There may be delays between reviews for some schools and kura due to Covid-19 and while we transition to our new way of reviewing.

Read more about our new processes and why we changed the way we review schools and kura.

Find out which schools have upcoming reviews.

Education institution number:
6932
School type:
Contributing
School gender:
Co-Educational
Definition:
Not Applicable
Total roll:
372
Telephone:
Address:

Cnr Hugh Green Drive & Spencer Road, Pinehill, Auckland

View on map

1 Context

The school has a positive ERO reporting history. The board comprises a mix of new and experienced trustees. Teachers have participated in professional learning and development to support their use of achievement information and to improve teaching and raise achievement levels for all children.
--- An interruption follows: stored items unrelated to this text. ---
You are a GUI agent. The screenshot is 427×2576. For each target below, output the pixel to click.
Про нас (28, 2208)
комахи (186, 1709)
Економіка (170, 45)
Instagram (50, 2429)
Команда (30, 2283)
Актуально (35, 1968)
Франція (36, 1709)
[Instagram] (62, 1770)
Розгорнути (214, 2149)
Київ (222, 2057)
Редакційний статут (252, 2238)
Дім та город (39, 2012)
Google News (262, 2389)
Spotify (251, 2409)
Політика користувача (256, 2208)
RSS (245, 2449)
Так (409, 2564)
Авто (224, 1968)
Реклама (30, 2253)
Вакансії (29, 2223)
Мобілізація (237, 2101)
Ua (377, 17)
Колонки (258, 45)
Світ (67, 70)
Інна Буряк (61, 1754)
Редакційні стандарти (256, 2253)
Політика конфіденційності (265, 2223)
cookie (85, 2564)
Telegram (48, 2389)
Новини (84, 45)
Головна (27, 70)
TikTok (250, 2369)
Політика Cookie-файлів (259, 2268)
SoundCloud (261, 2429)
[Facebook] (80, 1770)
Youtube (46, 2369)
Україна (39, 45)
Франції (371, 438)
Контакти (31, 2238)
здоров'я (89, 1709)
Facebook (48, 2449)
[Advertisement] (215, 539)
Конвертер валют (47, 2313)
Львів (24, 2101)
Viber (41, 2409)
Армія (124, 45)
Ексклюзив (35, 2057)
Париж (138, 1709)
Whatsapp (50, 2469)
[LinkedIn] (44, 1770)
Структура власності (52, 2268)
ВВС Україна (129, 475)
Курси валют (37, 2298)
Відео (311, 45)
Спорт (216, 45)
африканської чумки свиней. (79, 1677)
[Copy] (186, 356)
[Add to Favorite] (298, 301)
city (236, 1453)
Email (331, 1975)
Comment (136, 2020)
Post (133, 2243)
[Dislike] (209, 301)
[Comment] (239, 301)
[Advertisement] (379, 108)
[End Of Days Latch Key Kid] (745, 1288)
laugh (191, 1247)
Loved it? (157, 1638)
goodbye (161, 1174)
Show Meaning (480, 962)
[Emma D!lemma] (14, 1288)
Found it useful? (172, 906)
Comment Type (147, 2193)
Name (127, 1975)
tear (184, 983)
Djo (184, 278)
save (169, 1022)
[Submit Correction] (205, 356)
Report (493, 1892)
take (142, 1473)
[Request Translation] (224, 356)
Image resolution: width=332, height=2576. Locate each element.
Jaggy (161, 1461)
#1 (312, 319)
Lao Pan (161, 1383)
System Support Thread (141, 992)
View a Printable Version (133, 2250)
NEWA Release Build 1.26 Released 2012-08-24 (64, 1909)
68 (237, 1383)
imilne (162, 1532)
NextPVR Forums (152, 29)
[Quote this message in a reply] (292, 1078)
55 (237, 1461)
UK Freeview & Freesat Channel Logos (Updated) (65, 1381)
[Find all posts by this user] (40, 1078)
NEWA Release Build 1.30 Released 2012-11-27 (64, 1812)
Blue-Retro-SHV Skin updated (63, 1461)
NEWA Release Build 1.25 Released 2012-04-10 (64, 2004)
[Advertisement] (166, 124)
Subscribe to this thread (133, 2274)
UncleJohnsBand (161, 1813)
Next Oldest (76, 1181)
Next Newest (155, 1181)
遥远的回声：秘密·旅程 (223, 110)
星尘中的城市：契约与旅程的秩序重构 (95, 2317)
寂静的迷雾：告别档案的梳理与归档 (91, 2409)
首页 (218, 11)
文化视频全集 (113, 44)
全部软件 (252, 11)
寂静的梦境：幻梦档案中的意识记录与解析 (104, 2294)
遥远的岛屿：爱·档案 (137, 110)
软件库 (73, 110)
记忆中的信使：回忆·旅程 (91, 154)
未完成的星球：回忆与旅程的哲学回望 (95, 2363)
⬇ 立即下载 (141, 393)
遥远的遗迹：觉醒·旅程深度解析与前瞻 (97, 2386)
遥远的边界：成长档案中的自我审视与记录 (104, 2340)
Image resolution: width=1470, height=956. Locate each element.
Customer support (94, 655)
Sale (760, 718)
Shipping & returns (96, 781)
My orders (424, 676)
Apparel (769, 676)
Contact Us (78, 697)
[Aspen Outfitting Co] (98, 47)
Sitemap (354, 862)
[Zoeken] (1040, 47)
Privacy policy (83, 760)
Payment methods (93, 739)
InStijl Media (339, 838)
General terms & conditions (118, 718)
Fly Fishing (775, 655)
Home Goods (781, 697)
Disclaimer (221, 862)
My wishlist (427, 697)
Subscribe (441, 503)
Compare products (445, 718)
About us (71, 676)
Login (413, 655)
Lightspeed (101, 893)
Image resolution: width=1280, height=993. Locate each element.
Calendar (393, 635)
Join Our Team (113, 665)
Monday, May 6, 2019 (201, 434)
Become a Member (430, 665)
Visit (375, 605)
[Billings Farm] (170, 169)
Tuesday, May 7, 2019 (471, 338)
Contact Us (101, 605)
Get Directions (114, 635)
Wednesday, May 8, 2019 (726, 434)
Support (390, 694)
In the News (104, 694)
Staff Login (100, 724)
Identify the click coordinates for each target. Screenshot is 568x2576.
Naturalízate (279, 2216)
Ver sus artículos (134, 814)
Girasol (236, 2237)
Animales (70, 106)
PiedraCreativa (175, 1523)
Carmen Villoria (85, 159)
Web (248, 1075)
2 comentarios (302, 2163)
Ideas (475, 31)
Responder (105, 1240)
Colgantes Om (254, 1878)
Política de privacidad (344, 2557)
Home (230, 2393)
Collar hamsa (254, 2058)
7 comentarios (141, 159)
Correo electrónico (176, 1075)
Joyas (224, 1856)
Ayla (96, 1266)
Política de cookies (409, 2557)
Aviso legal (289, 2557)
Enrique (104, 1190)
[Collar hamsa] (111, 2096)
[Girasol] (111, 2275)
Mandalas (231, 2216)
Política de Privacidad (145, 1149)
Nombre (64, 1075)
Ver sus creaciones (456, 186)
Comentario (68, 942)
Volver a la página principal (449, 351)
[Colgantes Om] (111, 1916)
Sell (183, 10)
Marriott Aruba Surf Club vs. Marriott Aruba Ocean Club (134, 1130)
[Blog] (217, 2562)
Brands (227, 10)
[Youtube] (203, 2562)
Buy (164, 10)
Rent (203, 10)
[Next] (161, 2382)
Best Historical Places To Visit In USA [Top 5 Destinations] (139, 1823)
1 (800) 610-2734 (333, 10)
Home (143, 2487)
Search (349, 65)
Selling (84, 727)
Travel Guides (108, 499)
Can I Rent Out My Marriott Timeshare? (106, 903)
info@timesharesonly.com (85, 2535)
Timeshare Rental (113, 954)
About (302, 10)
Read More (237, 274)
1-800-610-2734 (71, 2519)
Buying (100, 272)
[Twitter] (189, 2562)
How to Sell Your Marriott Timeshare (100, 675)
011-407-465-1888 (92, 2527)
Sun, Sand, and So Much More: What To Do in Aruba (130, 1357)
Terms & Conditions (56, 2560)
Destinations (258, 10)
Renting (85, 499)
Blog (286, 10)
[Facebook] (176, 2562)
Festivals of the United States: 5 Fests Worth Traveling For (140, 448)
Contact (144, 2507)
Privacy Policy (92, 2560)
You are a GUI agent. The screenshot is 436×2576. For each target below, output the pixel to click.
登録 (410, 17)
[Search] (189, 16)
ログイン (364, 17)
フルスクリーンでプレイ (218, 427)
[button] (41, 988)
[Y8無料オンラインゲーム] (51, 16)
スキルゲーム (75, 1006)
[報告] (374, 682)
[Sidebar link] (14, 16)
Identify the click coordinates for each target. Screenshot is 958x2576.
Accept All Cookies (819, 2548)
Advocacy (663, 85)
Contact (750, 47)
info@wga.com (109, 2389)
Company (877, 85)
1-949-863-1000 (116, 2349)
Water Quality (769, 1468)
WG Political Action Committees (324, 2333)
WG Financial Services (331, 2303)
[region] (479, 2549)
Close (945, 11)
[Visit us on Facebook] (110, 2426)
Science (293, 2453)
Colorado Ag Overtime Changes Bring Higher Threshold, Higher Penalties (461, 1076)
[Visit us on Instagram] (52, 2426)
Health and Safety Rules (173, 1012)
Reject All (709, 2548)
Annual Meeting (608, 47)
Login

Since the 2013 ERO review a new principal has been appointed and a new school leadership team formed.

2 Equity and excellence

The vision and valued outcomes defined by the school for all children are to provide them with a sense of worth, achievement and belonging through their learning journey. Importance is placed on children from all cultures being treated with respect and dignity. They are supported to actively work towards high standards of achievement.

The school’s achievement information shows that for 2014 there was a significant increase in numbers of children achieving at or above National Standards for reading and writing. Senior leaders report that assessment and moderation processes used by teachers have improved since the 2013 ERO review. Overall teacher judgements are now informed by children's ongoing learning and nationally referenced assessment tools.

As a result of this development, the school more accurately identifies groups of learners who are at risk of not achieving. Achievement information for 2014 and 2015 shows that approximately three quarters of all children achieve at above the National Standards for reading and mathematics, and two thirds of children are at or above the standard for writing.

The school has identified that there is a very small group of Māori students below the standards for reading, writing and mathematics. The overall achievement of boys in writing is below that of girls and girls overall achievement in mathematics is slightly below that of boys.

Since the last ERO evaluation the school has:

  • improved assessment processes to more accurately reflect how well children achieve in relation to the National Standards
  • realigned the school’s appraisal system to focus more on improved outcomes for children
  • restructured roles and responsibilities to provide more coherence to the school’s focus on what is best for learning.

3 Accelerating achievement

How effectively does this school respond to children whose learning and achievement need acceleration?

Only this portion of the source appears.